Elfenmeer: Roman (German Edition)
Avree wusste, dass die Heilung zu spät erfolgt war, um die Narben völlig verschwinden zu lassen.
»Er hat sie geheilt«, hörte er die Stimme einer Frau hinter sich, die ihn daran erinnerte, dass er nicht allein war.
Ein Vulkan brodelte in seinem Inneren, als er daran dachte, wie sehr Nayla gelitten haben musste. Vor Anspannung bebend nahm er seine Hände von Nayla und drehte den Kopf zur Seite.
»Dafür werdet ihr brennen.« Feuer loderte in seiner Faust auf, und als Avree die Finger abrupt streckte, schossen die Flammen auf die beiden Elfen zu.
»Marinel!« Der hellhaarige Elf schlang seine Arme um seine Kameradin und warf sie zu Boden, das Feuer schlug über ihnen in die gegenüberliegende Steinwand.
»Halt!«, rief der Elf und fuchtelte mit den Händen, als er sich aufzurichten versuchte.

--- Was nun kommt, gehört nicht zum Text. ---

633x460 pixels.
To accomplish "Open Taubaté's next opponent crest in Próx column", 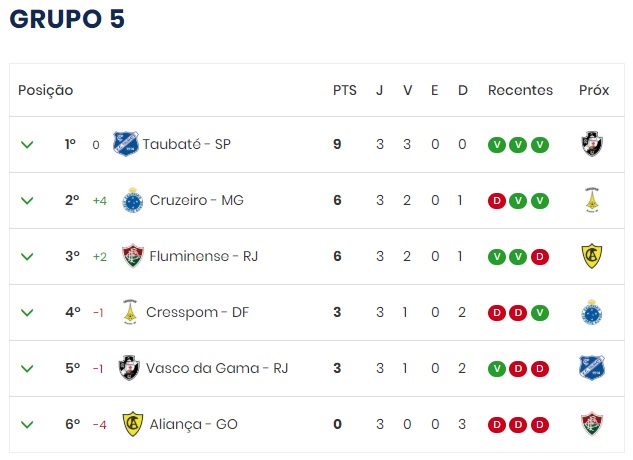I will [592, 144].
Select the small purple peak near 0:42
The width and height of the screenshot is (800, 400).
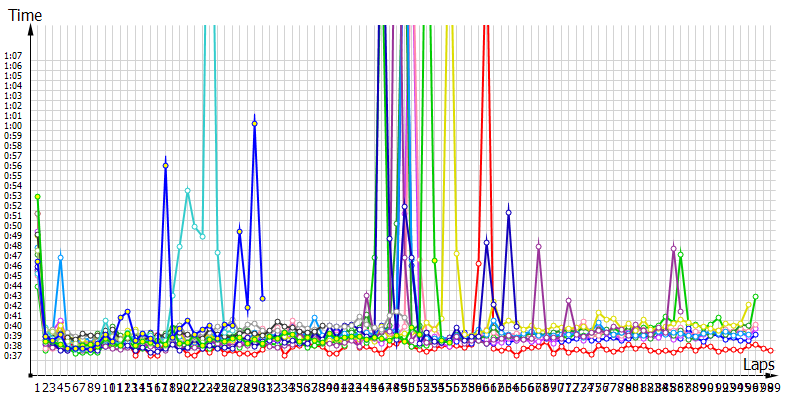(x=568, y=301)
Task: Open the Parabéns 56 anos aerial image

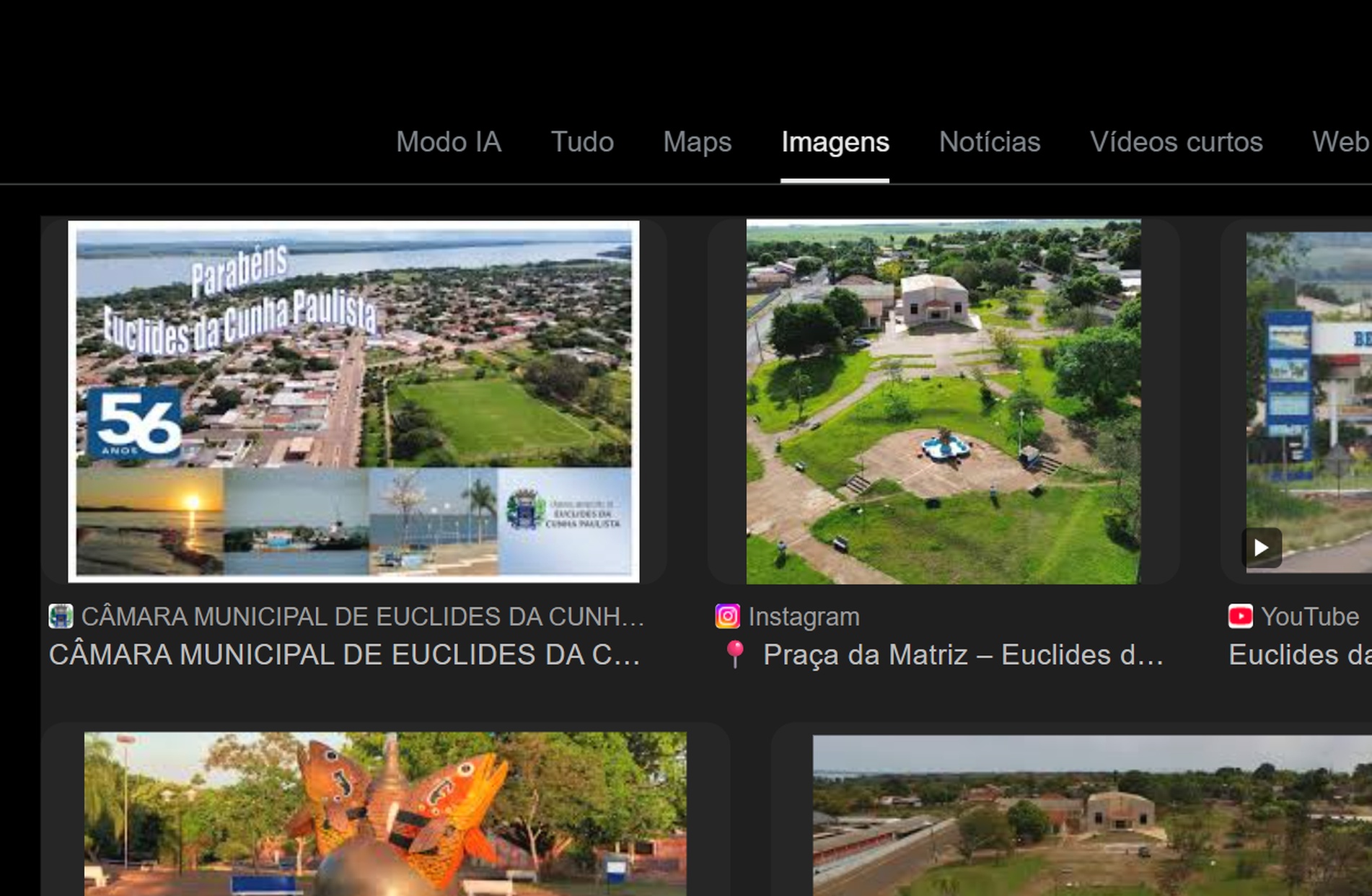Action: (353, 401)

Sein Blick aus dunklen Augen haftete auf den Flammen in Avrees Hand. »Wir haben ihr nichts getan! Wir haben nur versucht, ihr zu helfen!« Der Elf schob sich langsam vor die Frau zu seinen Füßen, und Avree entging nicht, wie seine Hand zum Schwertgriff glitt.
»Netter Versuch«, knurrte Avree und ließ die Flammen los, doch da schrie plötzlich die Frau auf dem Boden auf und eine Windböe flog ihm entgegen. Das Feuer änderte seine Richtung und raste zurück auf ihn zu. Avree fing es auf, es konnte ihn nicht verbrennen, und doch ärgerte ihn die Macht dieser Elfe. Diese Magie der Luft kam ihm bekannt vor, und als er die Elfe in den weiten weißen Gewändern genauer betrachtete, fiel ihm ein, woher. Sie hatte auf dem feindlichen Schiffgegen ihn gekämpft. Sie war stark gewesen. Aber nicht stark genug. Avree würde sie vernichten.

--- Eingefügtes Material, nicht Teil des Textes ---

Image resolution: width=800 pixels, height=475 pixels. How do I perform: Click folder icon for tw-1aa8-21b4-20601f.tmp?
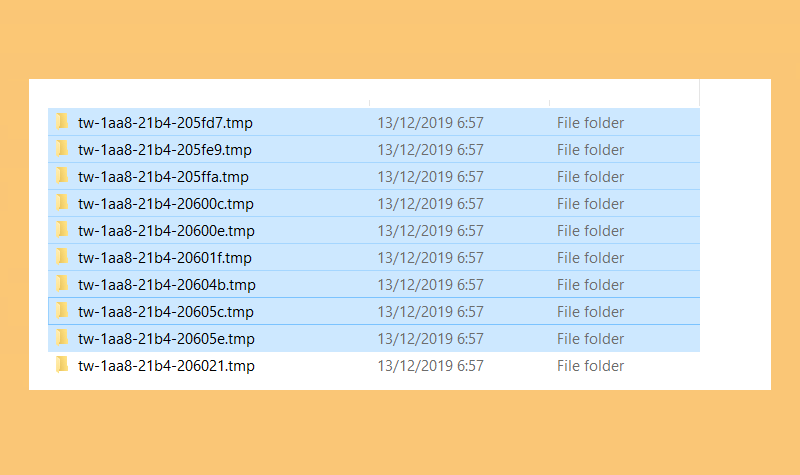62,257
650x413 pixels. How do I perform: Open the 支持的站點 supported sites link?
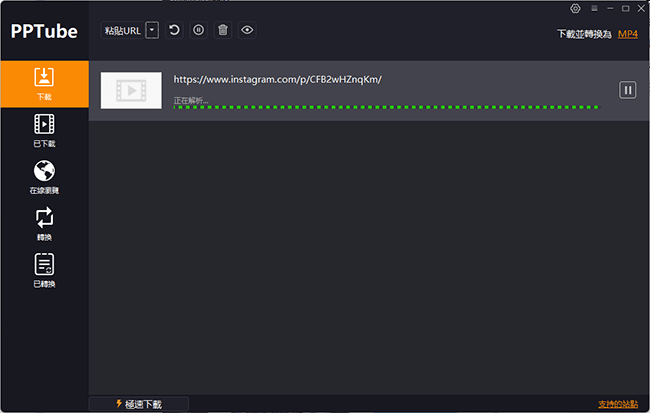pyautogui.click(x=617, y=404)
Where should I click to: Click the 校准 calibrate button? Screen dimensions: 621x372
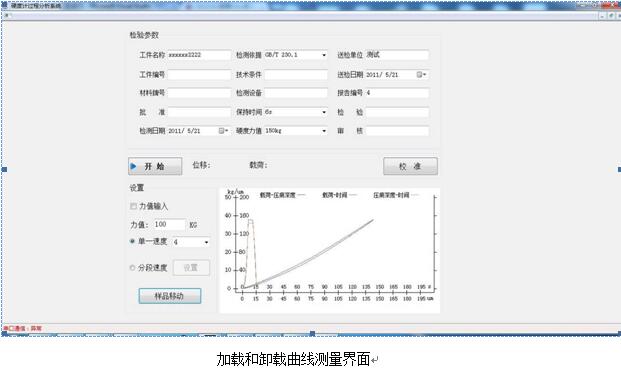pyautogui.click(x=410, y=166)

»Du magst einmal Glück gehabt haben«, sagte er und blickte der Frau in die grünen Augen. Er beobachtete sie, wie sie sich langsam erhob und sich eine goldene Haarsträhne aus dem aufgeschürften Gesicht strich. Dabei bemerkte er, dass ihr mehrere Finger an der rechten Hand fehlten. Genauso wie Nayla. Blanker Hass strömte durch ihn hindurch.
Hatte sie Nayla das angetan? Wollte sie Nayla genauso verstümmeln?
»Heute wirst du sterben.«
»Das werden wir ja sehen.« Die Elfe blickte ihm ohne Angst in die Augen, ihr Antlitz eine Maske der Entschlossenheit. Ihre Arme hingen entspannt an ihren Seiten, aber in dem Moment, in dem Avree ihr weiteres Feuer entgegenschleuderte, riss sie ihre Hände in die Höhe, und von einem Moment auf den anderen begann sich die Luft im Inneren des Turms zu drehen. Sie fing sein Feuer ein und löschte es mit der erstickenden Macht dieses Elements.
»Ihr werdet dem Richter gegenübertreten, Feuerprinz«, rief die Elfe über das Tosen des Windes. »Genauso wie die Menschenfrau.«
Avree sprang auf die Beine. Ein Schrei entrang sich seiner Kehle, als er sich gegen die zerrenden Böen stemmte. »Du hättest laufen sollen, als du noch konntest.« Avree atmete tief durch, er war bereit, all seine Macht loszulassen, doch dann vernahm er eine Bewegung an der Tür. Sein Körper gefror zu Eis, und als die Elfe seinem Blick folgte, erstarb auch der Wind.
»Arn, verschwinde von hier!«, rief die Elfe, wütend und besorgt zugleich. Doch sein Sohn trat in den Raum und blickte Avree in die Augen. Hass stand in den seinigen, und Avreekonnte nicht glauben, dass er dieses Gefühl nie zuvor an ihm bemerkt hatte.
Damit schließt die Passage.